* About this exercise: From the entries, copy every line that carries the string "label".

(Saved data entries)
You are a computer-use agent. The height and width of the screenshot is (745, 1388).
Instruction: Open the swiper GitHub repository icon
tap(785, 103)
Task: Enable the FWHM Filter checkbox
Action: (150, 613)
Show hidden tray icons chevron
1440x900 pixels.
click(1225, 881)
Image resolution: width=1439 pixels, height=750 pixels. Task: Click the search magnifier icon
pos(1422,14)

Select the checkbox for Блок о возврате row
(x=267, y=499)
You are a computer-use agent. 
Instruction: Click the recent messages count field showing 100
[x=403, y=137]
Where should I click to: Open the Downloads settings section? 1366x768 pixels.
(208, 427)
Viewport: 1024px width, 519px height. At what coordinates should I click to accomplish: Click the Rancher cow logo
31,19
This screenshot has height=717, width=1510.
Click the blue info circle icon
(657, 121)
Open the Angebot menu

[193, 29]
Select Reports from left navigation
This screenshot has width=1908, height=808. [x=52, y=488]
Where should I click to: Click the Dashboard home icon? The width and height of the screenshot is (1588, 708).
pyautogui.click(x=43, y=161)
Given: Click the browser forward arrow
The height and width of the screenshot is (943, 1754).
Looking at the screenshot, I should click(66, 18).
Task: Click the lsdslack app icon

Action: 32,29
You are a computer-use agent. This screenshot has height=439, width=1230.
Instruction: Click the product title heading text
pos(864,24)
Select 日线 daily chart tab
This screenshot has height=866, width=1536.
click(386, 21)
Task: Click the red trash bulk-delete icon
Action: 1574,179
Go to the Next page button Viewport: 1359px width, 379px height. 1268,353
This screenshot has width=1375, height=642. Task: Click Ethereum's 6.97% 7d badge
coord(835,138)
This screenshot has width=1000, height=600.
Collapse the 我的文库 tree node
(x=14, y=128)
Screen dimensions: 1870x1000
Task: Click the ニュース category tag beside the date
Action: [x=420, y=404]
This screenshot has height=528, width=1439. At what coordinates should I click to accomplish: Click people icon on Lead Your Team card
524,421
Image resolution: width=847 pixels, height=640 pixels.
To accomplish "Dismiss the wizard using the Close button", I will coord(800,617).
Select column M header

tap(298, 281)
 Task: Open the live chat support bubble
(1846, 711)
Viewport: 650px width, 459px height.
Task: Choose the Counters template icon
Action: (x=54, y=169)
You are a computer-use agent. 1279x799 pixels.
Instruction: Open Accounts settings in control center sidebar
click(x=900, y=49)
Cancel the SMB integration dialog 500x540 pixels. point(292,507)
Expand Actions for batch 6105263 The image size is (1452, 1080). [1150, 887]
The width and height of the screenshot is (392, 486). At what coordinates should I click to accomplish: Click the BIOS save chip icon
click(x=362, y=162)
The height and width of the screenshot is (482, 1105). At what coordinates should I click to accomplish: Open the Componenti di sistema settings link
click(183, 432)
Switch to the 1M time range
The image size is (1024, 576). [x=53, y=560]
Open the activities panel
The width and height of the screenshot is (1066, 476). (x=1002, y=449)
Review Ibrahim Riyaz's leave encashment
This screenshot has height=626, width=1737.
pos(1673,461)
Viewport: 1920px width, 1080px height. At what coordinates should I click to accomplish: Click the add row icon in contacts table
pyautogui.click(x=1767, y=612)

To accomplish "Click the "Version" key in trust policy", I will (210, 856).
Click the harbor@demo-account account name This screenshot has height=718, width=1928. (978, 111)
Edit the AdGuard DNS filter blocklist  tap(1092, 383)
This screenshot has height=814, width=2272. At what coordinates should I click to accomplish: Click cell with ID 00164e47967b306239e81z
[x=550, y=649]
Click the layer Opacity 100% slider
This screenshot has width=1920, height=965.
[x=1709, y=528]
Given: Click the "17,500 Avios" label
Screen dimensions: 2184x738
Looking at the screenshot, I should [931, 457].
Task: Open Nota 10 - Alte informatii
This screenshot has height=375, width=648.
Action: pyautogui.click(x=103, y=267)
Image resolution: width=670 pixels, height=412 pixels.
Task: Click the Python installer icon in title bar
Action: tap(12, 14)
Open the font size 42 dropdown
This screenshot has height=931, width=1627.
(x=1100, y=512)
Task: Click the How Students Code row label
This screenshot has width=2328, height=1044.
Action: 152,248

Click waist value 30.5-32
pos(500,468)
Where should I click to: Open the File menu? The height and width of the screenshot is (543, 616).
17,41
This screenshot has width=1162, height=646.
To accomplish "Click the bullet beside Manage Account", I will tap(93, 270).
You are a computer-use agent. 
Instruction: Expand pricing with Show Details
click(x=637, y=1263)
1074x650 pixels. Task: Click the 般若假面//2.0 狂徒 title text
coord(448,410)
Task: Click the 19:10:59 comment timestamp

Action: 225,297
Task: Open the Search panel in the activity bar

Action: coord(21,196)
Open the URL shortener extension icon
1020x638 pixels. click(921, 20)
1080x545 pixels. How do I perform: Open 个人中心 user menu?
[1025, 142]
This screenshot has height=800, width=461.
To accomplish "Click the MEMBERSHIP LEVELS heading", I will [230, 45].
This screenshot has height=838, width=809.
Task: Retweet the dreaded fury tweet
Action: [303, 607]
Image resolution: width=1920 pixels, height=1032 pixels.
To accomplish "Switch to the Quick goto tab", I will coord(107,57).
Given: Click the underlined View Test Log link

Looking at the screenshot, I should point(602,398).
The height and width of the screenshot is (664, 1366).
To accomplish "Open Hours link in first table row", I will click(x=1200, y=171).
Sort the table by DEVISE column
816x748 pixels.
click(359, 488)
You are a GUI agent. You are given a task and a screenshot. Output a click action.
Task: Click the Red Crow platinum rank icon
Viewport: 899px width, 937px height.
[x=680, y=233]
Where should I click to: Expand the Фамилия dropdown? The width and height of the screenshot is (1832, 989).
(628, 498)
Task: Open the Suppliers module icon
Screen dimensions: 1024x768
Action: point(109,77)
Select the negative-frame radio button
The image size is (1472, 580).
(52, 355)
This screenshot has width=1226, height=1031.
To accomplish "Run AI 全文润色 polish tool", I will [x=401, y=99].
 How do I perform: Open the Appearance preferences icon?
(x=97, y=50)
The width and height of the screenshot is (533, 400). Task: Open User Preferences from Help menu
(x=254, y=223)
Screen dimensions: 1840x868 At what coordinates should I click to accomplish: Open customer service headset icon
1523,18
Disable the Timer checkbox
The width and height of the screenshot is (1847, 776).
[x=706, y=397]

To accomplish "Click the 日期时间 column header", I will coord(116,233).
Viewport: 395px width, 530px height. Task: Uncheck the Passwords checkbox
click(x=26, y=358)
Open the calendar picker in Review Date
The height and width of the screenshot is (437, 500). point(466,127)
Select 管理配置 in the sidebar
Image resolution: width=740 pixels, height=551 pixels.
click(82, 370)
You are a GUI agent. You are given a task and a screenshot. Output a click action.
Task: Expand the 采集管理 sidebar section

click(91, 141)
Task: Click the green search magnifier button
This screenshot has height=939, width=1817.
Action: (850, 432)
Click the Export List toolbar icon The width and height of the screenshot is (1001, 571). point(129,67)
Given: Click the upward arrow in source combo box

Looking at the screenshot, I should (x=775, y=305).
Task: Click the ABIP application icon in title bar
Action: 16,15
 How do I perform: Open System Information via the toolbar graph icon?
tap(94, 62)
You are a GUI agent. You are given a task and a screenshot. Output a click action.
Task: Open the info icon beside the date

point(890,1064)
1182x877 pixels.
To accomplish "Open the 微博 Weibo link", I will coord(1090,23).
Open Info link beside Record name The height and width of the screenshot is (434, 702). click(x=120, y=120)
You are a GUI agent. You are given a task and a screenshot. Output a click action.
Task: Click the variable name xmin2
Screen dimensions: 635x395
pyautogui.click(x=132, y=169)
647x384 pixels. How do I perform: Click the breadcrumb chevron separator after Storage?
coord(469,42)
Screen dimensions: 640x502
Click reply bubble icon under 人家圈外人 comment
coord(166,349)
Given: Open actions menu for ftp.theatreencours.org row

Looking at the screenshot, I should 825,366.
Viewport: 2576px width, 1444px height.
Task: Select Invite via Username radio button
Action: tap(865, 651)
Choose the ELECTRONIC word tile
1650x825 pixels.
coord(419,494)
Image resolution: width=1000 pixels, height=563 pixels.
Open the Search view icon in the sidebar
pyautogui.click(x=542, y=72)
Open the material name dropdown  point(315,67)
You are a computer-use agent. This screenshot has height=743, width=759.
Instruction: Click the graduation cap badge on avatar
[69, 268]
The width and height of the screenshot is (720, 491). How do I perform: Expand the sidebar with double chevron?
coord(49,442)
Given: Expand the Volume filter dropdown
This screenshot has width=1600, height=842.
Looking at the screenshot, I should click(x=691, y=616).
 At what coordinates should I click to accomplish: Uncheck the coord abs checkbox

* Final answer:
Given: Click the "17,500 Avios" label
Task: Click the How Students Code row label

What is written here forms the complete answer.